Even so, the departure capped a rare wrong turn through Washington’s revolving door.

Like many S.E.C. officials before her, Ms. Schapiro spun her government résumé into a lucrative private sector role at Promontory, which has advised some of the world’s most powerful corporations and banks, including Morgan Stanley and the Vatican Bank. At first, representing such companies would seem to suit her sweet spot. During her nine-month stint, she advised corporate clients on structuring their boards and managing risk.

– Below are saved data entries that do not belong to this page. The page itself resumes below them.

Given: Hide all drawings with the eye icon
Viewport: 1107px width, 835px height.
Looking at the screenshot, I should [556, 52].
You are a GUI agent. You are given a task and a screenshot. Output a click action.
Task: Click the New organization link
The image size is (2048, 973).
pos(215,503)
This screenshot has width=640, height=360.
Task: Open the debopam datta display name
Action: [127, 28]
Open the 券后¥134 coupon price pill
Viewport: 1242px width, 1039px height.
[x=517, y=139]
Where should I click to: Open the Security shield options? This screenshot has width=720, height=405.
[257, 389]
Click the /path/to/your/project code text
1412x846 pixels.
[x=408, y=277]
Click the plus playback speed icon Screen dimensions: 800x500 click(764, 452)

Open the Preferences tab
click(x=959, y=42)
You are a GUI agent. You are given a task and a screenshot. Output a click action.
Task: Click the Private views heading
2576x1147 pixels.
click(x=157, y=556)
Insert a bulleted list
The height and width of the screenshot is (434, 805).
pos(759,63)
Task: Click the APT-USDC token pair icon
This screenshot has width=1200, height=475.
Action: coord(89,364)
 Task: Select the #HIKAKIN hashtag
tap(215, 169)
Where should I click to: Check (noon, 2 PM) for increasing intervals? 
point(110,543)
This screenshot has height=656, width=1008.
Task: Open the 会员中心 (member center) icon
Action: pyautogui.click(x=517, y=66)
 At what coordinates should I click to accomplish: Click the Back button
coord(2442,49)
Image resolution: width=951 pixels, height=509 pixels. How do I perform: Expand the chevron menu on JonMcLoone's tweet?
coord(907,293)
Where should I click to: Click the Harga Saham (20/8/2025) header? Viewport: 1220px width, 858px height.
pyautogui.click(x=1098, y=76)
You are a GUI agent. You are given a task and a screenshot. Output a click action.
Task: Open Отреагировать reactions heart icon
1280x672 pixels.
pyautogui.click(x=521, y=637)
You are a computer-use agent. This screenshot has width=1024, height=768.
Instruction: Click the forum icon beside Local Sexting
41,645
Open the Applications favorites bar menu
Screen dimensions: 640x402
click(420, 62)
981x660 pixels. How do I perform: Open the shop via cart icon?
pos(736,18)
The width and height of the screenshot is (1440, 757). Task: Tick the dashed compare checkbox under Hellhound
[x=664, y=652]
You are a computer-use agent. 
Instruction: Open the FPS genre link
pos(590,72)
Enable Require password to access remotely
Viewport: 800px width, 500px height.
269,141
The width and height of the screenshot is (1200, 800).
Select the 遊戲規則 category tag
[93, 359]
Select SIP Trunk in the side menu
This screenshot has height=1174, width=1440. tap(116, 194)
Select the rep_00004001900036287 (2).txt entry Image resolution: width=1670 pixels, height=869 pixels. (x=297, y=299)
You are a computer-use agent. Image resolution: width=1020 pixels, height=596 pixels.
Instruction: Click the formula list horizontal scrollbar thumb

But Ms. Schapiro pledged never to represent a Promontory client before a government agency, saying that she was loath to trade on the secrets of an agency she helped overhaul after the financial crisis. That restriction exceeded her legal obligation. Under executive order, President Obama barred all his appointees from formally lobbying his administration after leaving it, a ban that would expire once he left office.

The harsher, self-imposed restriction limited Ms. Schapiro’s role at Promontory, people close to her say. And after spending her entire career as a regulator — at the S.E.C., the Commodity Futures Trading Commission and the Financial Industry Regulatory Authority, Wall Street’s self-regulatory group — Ms. Schapiro privately remarked to friends that consulting work was not the right fit.

“There’s so much money to spin through the revolving door that it’s almost irresistible,” said Craig Holman, a government affairs lobbyist for Public Citizen whose report “A Matter of Trust” laid the groundwork for Mr. Obama’s executive order. “After appearing to have taken advantage of this, it now appears that Mary is resisting that very powerful temptation, and I applaud her for that.”

Still, Ms. Schapiro will keep a foot in the private sector. She will continue to earn about $250,000 annually as a director at General Electric.

Ms. Schapiro — who left Finra after 13 years with a payout of roughly $7 million that included pension and deferred compensation — will also collect compensation for serving on Promontory’s advisory board. She will join a who’s who of former regulators, including Alan S. Blinder, the former vice chairman of the Federal Reserve, and Arthur Levitt, one of Ms. Schapiro’s predecessors at the S.E.C.